The yuan is not yet fully convertible but China since 2009 has allowed the currency to be used around the world for trade and investment purposes. Initially, most trading was done through Hong Kong but these exclusive rights ended after China last year allowed other financial centres such as London, Singapore and Sydney to do similar offshore yuan business.

"Hong Kong's proportion of yuan business worldwide may decrease in the coming years as a result of other markets also doing it," Qin said.

"However, when more international financial centres are trading the currency, the yuan pie will get bigger and Hong Kong will also get a higher business volume in yuan."

Qin said Hong Kong had to keep on reforming its own market infrastructure to capture yuan business. "Competition is not a bad thing as it encourages us all to do a better job and provide a better service," he said.

The FSDC last month submitted 21 proposals to the government to further develop the city's yuan business. This included a proposed third qualified domestic institutional investor scheme worth a combined HK$100 billion to allow banks, brokers and insurers in Qianhai - the special economic zone in Shenzhen - to invest directly in Hong Kong stocks, bonds and yuan investment products.

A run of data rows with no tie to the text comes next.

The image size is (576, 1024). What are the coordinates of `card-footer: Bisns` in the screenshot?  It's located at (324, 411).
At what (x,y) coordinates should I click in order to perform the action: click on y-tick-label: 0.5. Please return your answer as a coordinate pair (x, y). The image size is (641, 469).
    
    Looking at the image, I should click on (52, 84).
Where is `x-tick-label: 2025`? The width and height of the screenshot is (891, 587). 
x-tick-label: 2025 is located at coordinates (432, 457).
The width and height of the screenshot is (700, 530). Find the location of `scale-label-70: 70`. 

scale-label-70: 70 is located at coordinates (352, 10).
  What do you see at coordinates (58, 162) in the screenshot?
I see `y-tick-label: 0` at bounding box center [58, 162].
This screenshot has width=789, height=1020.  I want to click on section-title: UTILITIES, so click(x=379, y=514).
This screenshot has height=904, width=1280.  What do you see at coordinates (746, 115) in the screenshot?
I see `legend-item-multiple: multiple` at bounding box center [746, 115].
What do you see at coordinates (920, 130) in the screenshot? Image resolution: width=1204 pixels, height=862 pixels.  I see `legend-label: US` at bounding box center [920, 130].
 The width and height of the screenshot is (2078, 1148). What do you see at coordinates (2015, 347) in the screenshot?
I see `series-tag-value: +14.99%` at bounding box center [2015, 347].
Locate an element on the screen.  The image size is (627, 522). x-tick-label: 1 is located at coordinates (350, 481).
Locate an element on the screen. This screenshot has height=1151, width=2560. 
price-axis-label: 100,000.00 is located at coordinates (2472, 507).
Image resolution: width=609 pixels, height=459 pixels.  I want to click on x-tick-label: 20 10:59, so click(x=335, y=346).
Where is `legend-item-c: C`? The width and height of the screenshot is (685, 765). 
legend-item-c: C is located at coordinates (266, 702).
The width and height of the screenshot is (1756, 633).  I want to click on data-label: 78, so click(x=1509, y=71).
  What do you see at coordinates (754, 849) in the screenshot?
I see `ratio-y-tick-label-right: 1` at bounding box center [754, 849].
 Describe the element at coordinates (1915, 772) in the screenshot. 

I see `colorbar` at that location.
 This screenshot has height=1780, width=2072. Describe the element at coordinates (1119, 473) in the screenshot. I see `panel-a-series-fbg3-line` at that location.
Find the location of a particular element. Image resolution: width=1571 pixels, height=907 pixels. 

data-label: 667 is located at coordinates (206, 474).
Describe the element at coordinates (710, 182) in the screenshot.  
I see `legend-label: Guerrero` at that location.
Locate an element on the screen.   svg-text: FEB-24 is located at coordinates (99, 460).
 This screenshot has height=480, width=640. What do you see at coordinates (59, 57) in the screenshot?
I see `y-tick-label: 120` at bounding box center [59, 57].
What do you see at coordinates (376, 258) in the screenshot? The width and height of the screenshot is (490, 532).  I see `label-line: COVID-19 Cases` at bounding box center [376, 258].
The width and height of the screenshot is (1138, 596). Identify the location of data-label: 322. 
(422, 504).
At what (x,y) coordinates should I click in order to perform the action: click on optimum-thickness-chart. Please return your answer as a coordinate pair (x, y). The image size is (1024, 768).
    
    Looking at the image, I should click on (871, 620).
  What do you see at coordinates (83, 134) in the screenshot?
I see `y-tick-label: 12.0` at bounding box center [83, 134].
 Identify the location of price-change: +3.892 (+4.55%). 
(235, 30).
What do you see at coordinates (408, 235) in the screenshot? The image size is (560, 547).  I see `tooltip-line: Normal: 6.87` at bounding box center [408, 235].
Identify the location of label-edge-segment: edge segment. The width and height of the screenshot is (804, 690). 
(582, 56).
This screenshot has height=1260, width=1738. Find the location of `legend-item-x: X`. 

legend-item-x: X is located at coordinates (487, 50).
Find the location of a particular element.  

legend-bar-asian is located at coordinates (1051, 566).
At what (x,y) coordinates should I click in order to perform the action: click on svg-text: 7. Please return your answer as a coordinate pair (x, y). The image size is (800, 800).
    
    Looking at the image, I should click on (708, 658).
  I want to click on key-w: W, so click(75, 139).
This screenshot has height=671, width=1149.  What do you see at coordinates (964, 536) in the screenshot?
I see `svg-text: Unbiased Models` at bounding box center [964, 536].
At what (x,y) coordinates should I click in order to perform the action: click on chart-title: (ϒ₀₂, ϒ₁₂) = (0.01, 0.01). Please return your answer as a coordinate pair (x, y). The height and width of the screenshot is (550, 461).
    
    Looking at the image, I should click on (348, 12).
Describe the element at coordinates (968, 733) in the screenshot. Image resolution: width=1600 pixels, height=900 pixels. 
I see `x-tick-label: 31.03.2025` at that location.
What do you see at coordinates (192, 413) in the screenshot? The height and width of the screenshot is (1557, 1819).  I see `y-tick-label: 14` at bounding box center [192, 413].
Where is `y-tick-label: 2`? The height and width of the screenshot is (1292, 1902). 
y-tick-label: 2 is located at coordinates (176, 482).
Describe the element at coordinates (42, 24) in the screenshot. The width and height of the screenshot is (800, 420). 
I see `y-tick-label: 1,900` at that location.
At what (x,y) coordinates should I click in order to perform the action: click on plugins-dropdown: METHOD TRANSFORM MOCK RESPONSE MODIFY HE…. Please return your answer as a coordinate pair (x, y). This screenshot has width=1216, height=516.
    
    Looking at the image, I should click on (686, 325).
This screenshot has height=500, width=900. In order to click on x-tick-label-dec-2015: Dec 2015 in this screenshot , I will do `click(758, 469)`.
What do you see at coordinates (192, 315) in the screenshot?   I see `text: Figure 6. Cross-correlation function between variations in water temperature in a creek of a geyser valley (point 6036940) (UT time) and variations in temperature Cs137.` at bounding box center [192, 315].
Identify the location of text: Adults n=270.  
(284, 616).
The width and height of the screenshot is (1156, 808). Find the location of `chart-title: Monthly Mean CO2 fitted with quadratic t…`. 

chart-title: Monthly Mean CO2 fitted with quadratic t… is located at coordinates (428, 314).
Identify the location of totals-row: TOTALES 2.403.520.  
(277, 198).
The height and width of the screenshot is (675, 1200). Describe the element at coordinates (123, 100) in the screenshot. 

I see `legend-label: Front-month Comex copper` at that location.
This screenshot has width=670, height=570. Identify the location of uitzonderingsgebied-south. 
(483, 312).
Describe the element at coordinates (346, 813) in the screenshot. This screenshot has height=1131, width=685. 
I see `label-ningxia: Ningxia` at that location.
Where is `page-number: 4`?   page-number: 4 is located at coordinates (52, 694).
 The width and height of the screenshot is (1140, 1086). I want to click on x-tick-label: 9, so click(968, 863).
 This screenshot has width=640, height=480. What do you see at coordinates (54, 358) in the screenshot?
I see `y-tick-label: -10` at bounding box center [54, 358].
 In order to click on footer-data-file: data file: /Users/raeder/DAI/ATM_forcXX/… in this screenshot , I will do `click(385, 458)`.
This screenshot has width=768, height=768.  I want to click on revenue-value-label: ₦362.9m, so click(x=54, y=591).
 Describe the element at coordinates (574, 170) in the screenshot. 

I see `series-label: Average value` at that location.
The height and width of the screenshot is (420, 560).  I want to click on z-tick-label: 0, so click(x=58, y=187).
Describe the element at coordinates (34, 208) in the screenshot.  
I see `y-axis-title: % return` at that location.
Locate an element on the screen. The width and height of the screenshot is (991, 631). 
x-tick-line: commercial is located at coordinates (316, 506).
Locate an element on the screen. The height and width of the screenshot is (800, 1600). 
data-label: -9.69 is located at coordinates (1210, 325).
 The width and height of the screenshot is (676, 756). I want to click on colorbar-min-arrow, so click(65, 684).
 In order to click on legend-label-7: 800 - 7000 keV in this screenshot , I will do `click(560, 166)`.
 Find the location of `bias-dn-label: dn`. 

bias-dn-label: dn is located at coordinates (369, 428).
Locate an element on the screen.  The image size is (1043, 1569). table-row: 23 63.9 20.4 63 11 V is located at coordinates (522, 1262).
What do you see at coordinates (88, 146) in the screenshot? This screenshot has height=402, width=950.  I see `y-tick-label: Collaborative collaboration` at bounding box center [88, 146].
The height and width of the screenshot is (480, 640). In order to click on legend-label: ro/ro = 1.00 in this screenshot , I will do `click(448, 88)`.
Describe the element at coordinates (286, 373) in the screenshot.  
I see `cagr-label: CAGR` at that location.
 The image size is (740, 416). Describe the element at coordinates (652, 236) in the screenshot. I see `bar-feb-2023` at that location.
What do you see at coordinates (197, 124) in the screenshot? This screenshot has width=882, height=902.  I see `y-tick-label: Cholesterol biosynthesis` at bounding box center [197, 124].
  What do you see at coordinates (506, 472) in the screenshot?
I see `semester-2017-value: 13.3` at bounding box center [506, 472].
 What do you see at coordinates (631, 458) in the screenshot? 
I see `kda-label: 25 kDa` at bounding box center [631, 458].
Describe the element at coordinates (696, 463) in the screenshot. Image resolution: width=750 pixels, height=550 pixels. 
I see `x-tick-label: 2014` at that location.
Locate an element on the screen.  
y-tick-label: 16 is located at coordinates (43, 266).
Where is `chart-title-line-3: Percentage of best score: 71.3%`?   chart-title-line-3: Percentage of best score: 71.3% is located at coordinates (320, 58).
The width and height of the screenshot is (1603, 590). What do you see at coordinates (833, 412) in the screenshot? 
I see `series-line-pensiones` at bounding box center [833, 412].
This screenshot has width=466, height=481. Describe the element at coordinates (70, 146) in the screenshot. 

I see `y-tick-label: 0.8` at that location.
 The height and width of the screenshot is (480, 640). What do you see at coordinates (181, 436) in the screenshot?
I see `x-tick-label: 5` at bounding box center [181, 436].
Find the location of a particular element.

Other proposals include further relaxing cross-border yuan lending and allowing state-owned enterprises and China Investment Corp to invest in yuan products in Hong Kong.

Qin said for Hong Kong to have an active yuan business, Beijing would need to remove the 20,000 yuan daily exchange cap in the city. He believes the market conditions are right for Beijing to remove the restriction.

He believes the yuan will continue to rise next year, and other yuan products would also be popular.

"For the yuan business to continue to grow in Hong Kong, we need to have more products and more interaction between Hong Kong and mainland financial markets," he said.


For unlimited access to:

SCMP.com SCMP Tablet Edition SCMP Mobile Edition 10-year news archive



This article is now closed to comments

'In his first term in office, US President Barack Obama suggested the creation of an infrastructure bank ...'
Read more at ****www.project-syndicate.org/commentary/kenneth-rogoff-asks-whether-we-need-to-know-what-s-ailing-the-advanced-economies-in-order-to-boost-growth#foP5BzoMPOrTUE8l.99
Even Kenneth Rogoff, one of the authors of 'This Time is Different: Eight Centuries of Financial Folly', agrees with Lawrence Summers that infrastructure investment is needed in the United States, right now, to stimulate demand and kickstart recovery.
Now, it seems the United States needs an infrastructure bank more than Asia needs one!
You can also read my previous reader's comments at 'Hong Kong dollar should link to basket, says Stiglitz'.
The Chinese readers can also visit ****cn.wsj.com/big5/20131204/frx091431.asp?source=whatnews2.
Changing the Renminbi is like turning around an aircraft carrier. It takes a few decades to finish doing the job.
The English readers can visit ****blogs.wsj.com/chinarealtime/2010/10/29/questioning-the-yuans-rise-to-global-status/. (Questioning the Yuan’s Rise to Global Status)
China needs to have a deficit current account year in and year out.
A government budget deficit year in and year out, and hence a deep and well developed treasury bill and government bond market (with a genuine (higher) market-determined yield curve) for the domestic pension funds and foreign reserve currency managers to invest in. Success breeds success and they mutually reinforce each other.
A well established derivative market for risk hedging.
Bankruptcy laws, ...
All these take time to do well.
It's like learning to fly a helicopter, not driving a bicycle. Once up in the sky, no mistakes can be made.
"The US dollar is widely traded in many international cities. Hong Kong, London and many other cities can also have very active US dollar trading," Qin said...
Perhaps, in next year's APEC Summit, China and Hong Kong should consider setting up the infrastructure bank proposed by President Xi Jinping. You can revise the article 'Hong Kong should grab chance to host Asian infrastructure bank, says top banker'.
Despite all the hypes going on, the Chinese readers should also visit ****money18.on.cc/econ/econ_comment_content.html?type=2&cat=econ&aid=20131204010911_0000&subsect=comment&adate=20131204, and face the hard facts of life.